Schreibe die Zeilen aus dem Material unverändert ab, beginnend bei der Zeile mit „You are a computer-use agent. 742x495 pixels.“ und endend bei der Zeile mit „Action: [x=128, y=189]“, wobei beide Zeilen dazugehören. Lass die Bilder in deiner Antwort weg.

- **Ausgangsmaterial**

----------------

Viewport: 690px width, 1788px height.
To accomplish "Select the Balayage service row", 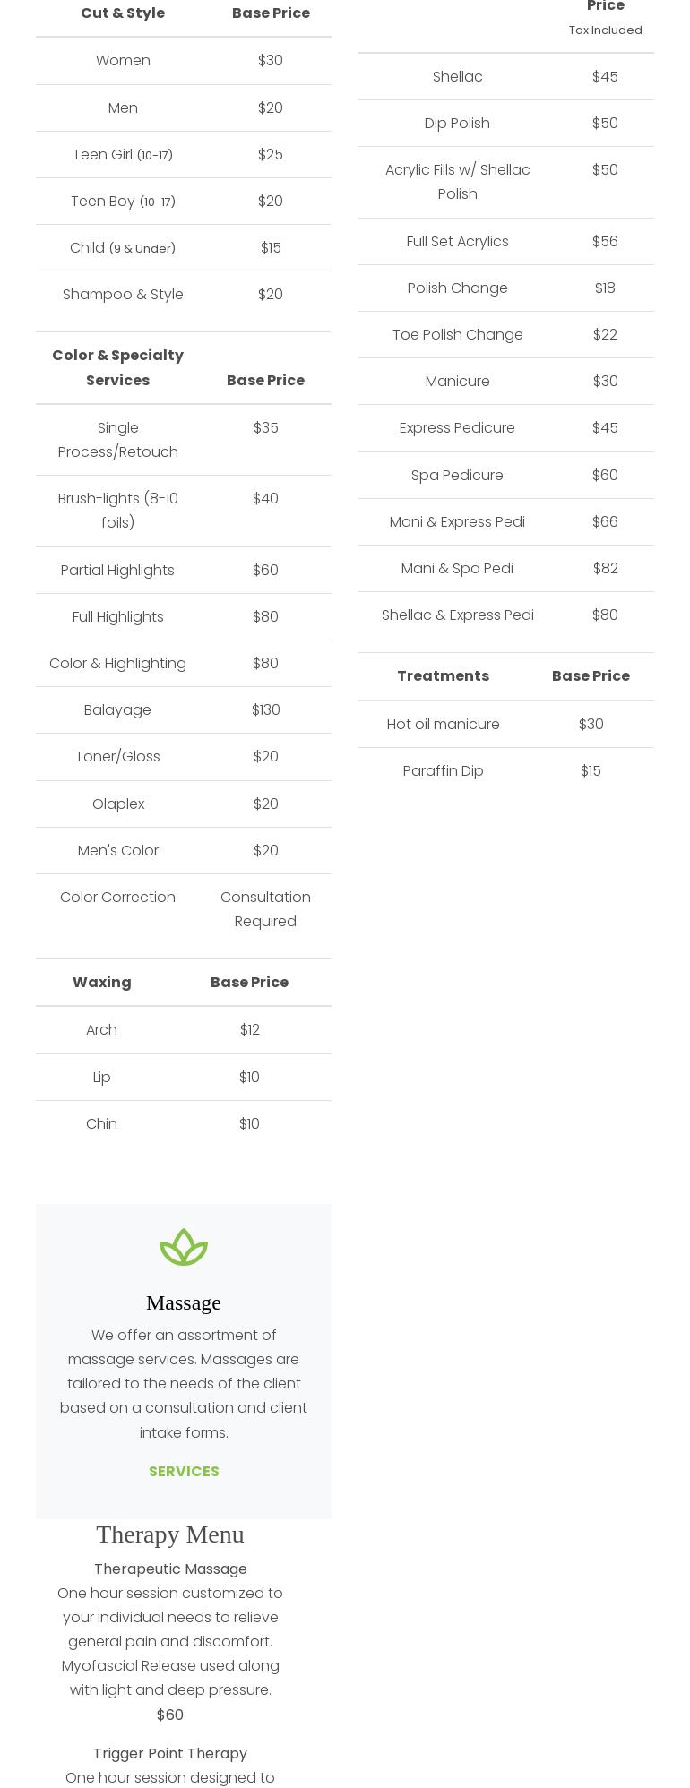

----------------

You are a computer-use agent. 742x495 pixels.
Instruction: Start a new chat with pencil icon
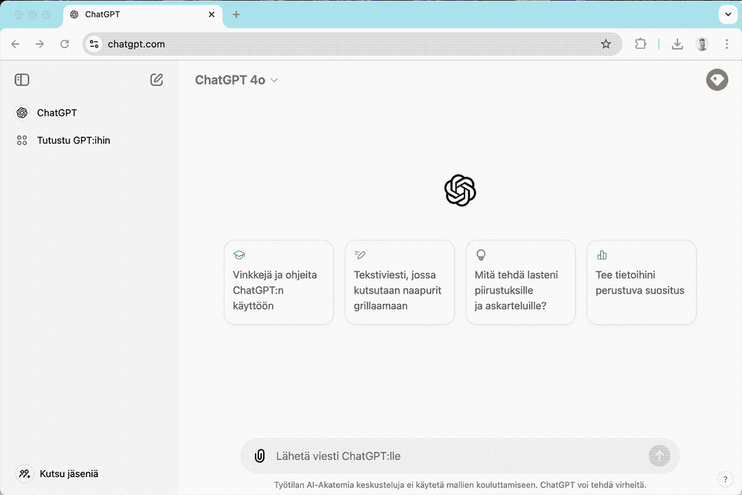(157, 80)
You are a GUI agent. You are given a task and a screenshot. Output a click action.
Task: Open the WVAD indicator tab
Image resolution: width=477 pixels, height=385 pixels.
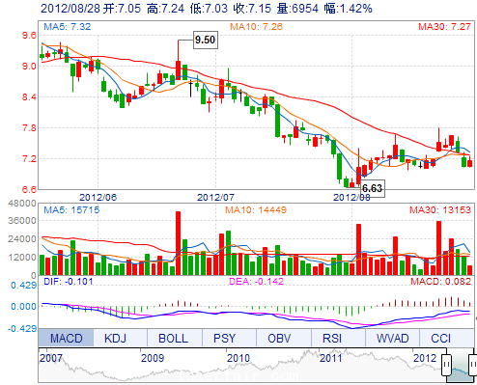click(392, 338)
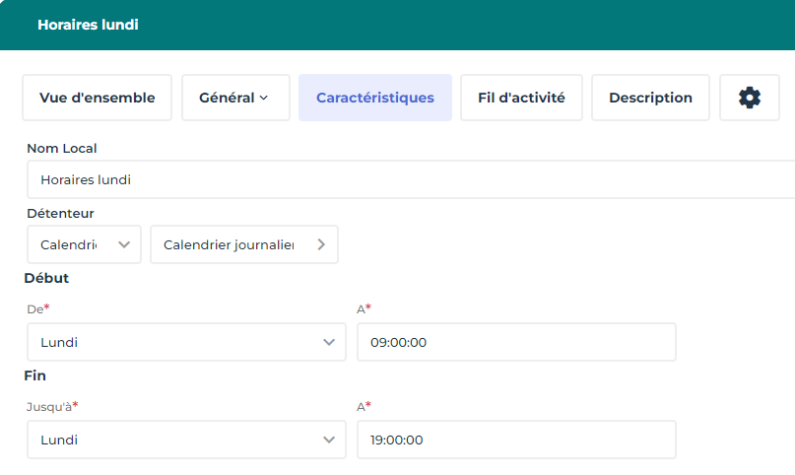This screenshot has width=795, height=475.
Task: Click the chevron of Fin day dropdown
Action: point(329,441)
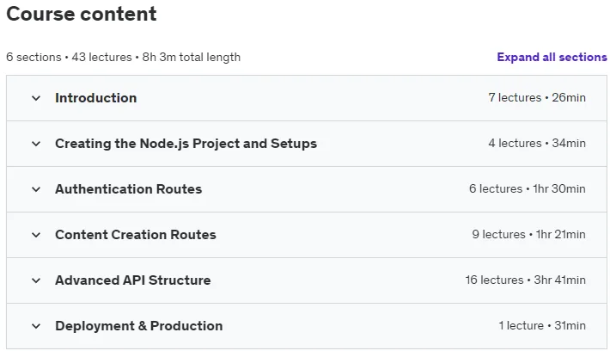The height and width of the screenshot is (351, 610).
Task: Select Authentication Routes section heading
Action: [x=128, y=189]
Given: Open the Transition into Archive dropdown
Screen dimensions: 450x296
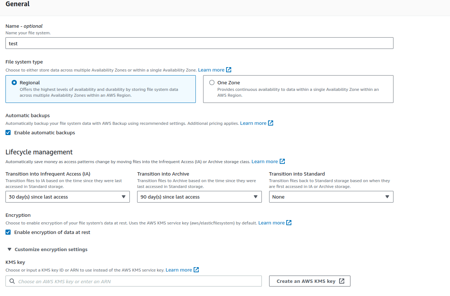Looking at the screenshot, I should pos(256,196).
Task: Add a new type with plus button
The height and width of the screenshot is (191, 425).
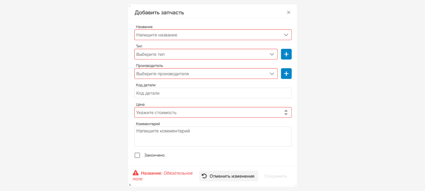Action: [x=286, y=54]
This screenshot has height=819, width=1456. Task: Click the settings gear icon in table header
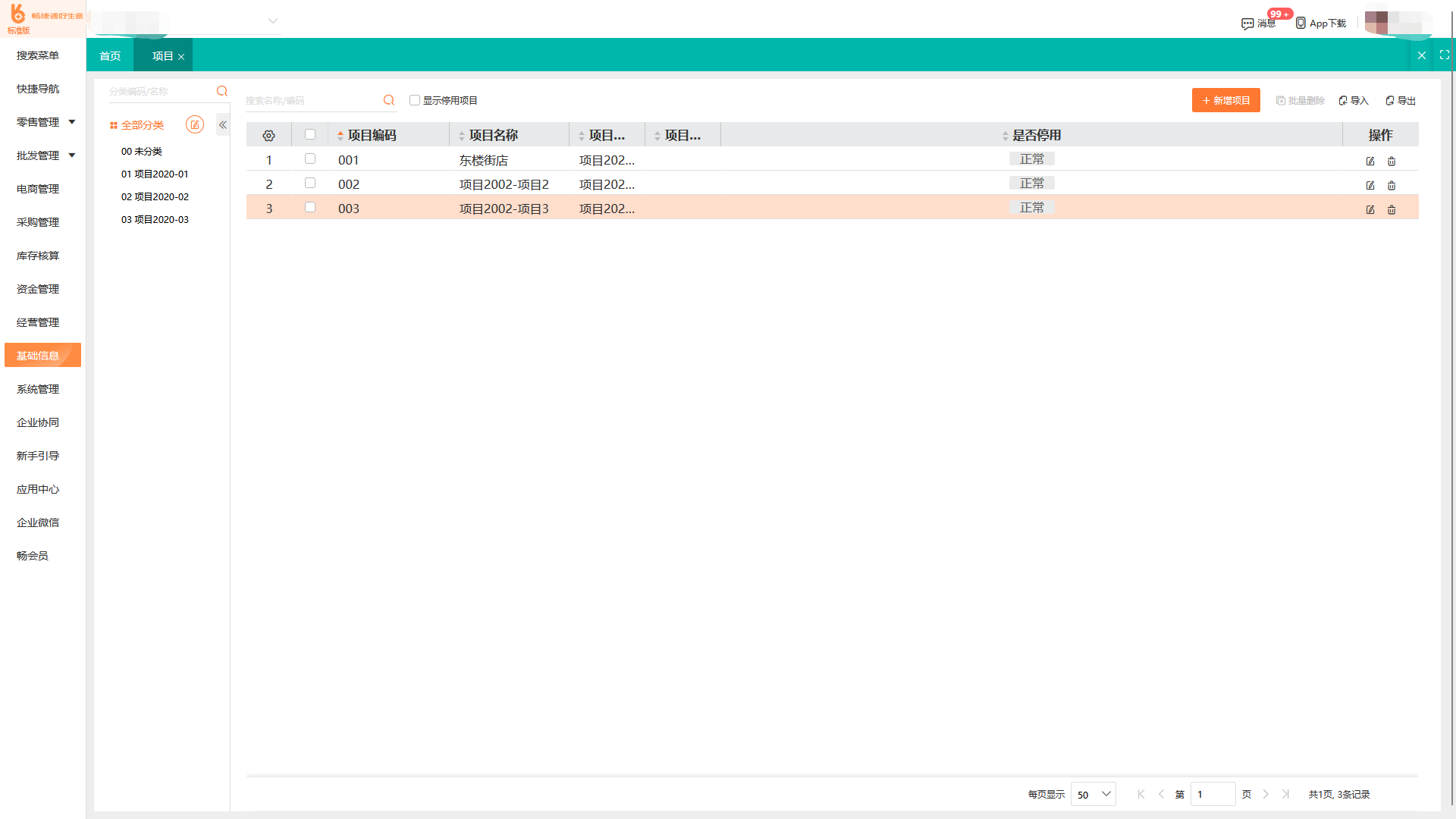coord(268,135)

----------------

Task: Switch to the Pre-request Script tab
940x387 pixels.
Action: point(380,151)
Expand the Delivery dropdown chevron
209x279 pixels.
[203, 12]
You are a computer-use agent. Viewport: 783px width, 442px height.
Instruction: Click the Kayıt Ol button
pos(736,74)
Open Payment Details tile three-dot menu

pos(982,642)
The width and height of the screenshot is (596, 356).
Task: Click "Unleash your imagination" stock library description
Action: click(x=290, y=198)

----------------

- **Erwartete Antwort**
You are a computer-use agent. 742x495 pixels.
Instruction: Start a new chat with pencil icon
(157, 80)
You are a GUI agent. You are given a task and a screenshot. Output a click action.
Task: Open the WVAD indicator tab
Image resolution: width=477 pixels, height=385 pixels.
click(392, 338)
This screenshot has width=795, height=475.
Task: Click the chevron of Fin day dropdown
Action: point(329,441)
The height and width of the screenshot is (351, 610).
Task: Select Authentication Routes section heading
Action: [x=128, y=189]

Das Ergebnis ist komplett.